Ce texte, qui s’appuie notamment sur les conclusions du Rapport « Spinetta » (L’avenir du transport ferroviaire, remis au Premier ministre le 15 février 2018), comporte deux volets : l’un relatif à la transformation du groupe public ferroviaire, c’est-à-dire la SNCF et ses filiales, SNCF Réseau et SNCF Mobilités, l’autre relatif à l’ouverture à la concurrence des services ferroviaires de voyageurs.

Sur le premier volet, les députés ont précisé que le capital de la société anonyme SNCF (ayant jusque-là nature juridique d’un établissement public industriel et commercial) était intégralement détenu par l’Etat, et les sénateurs que ce capital était incessible.

Par ailleurs, il est prévu que les trois entités du groupe public ferroviaire peuvent recruter des personnels sous le statut de cheminot jusqu’au 31 décembre 2019. 

En outre, les personnels de la SNCF dont les contrats de poursuivent auprès de l’attributaire du contrat de service public de transport attribué après mise en concurrence conserveront l’intégralité de leur rémunération et, en cas de réembauche sur un poste vacant au sein groupe public ferroviaire, ils pourront opter pour le statut de cheminot entre la troisième et la huitième année après le transfert.

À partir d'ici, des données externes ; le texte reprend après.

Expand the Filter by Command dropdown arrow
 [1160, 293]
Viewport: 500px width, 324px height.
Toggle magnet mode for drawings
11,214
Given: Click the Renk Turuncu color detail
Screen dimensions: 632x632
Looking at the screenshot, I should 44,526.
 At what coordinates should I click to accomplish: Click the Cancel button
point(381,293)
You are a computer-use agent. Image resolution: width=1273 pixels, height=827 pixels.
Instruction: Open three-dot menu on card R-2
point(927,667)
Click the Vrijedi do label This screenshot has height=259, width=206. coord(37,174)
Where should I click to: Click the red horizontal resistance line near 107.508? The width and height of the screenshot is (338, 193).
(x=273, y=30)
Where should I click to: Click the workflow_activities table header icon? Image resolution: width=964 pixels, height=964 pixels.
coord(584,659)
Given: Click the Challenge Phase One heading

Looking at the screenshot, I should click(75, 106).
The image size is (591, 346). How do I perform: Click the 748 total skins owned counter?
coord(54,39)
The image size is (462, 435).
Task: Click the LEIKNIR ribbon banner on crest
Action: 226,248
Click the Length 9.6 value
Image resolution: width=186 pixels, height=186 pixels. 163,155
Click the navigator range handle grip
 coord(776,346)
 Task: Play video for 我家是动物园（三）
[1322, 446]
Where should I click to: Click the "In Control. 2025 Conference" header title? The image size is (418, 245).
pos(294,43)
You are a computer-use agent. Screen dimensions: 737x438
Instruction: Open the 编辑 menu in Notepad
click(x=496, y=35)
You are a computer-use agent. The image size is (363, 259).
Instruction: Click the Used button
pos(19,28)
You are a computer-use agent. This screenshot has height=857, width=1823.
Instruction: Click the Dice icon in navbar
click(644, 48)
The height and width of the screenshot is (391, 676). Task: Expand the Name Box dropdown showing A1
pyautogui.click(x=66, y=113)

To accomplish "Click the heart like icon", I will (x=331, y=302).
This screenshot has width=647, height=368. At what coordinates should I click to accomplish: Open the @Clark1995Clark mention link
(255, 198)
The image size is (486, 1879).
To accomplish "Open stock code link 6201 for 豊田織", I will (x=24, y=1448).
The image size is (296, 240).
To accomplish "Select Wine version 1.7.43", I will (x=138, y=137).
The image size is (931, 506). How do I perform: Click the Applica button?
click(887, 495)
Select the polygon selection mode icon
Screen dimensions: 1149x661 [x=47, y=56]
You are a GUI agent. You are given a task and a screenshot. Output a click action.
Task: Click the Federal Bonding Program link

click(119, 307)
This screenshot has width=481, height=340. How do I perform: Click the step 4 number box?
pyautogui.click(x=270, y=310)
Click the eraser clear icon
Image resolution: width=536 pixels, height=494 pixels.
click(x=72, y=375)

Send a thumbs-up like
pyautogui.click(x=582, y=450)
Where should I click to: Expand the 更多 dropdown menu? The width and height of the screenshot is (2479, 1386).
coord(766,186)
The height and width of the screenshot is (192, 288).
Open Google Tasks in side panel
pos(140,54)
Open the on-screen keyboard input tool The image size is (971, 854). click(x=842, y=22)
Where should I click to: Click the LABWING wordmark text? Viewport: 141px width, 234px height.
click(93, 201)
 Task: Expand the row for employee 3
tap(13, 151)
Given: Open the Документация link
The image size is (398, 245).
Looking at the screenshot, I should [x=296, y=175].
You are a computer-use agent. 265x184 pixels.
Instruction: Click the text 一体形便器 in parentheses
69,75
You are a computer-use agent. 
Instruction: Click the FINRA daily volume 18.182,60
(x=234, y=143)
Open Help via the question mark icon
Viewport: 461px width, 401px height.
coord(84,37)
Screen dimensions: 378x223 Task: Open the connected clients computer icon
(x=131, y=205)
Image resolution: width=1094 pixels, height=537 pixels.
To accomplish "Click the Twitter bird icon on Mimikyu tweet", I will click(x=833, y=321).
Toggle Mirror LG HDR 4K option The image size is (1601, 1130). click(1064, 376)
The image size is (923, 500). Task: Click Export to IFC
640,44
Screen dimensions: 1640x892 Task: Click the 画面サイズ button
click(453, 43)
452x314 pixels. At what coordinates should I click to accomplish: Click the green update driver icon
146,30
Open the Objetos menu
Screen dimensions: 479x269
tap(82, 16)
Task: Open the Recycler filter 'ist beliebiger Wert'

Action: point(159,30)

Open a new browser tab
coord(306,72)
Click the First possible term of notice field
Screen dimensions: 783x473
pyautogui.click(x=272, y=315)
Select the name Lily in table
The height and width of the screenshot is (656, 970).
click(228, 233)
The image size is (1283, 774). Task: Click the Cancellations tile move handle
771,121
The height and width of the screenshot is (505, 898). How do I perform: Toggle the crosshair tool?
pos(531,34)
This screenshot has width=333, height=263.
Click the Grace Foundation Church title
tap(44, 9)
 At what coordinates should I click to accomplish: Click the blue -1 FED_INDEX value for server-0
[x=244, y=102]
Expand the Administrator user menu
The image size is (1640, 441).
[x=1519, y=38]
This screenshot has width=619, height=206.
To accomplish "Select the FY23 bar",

S’agissant de l’ouverture à la concurrence des services ferroviaires de voyageurs, le calendrier francilien est différent de celui retenu pour les autorités organisatrices de transport du reste du territoire.

Pour ces dernières, à compter du 25 décembre 2023, c’est-à-dire à l’issue de la phase transitoire d’adaptation à l’ouverture à la concurrence prévue par le Règlement « OSP » du 23 octobre 2007, le monopole de SNCF Mobilités pour l’exploitation des trains express régionaux disparaît. Les conventions d’exploitation conclues avant cette date se poursuivent jusqu’à leur terme mais leur durée ne peut excéder dix ans.

Pendant la période transitoire, du 3 décembre 2019 au 24 décembre 2023, les régions peuvent soit choisir d’exploiter elles-mêmes les services de transport ferroviaire, soit en confier l’exploitation à un opérateur sélectionné après mise en concurrence.

En Ile-de-France, le monopole d’exploitation de SNCF Mobilités peut se poursuivre jusqu’à une date fixée par Ile-de-France Mobilités, laquelle est comprise entre le 1er janvier 2023 et le 31 décembre 2032 pour les services qui ne font pas partie du réseaux express régional, et entre le 1er janvier 2033 et le 31 décembre 2039 pour les autres[1]. Le calendrier d’ouverture à la concurrence francilien n’apparaît donc pas conforme à l’échéancier européen.

La loi doit désormais être promulguée. Mais elle pourrait être préalablement soumise au contrôle du juge constitutionnel, notamment sur saisine de soixante députés ou sénateurs, conformément à l’article L.61 de la Constitution.

[1] Les services de transport ferroviaire qui font partie du réseau express régional, à l’exception des services de transport ferroviaire empruntant pour une partie de leur parcours les mêmes lignes que les services de transport guidé mentionnés au 3° du II de l’article L. 1241-6.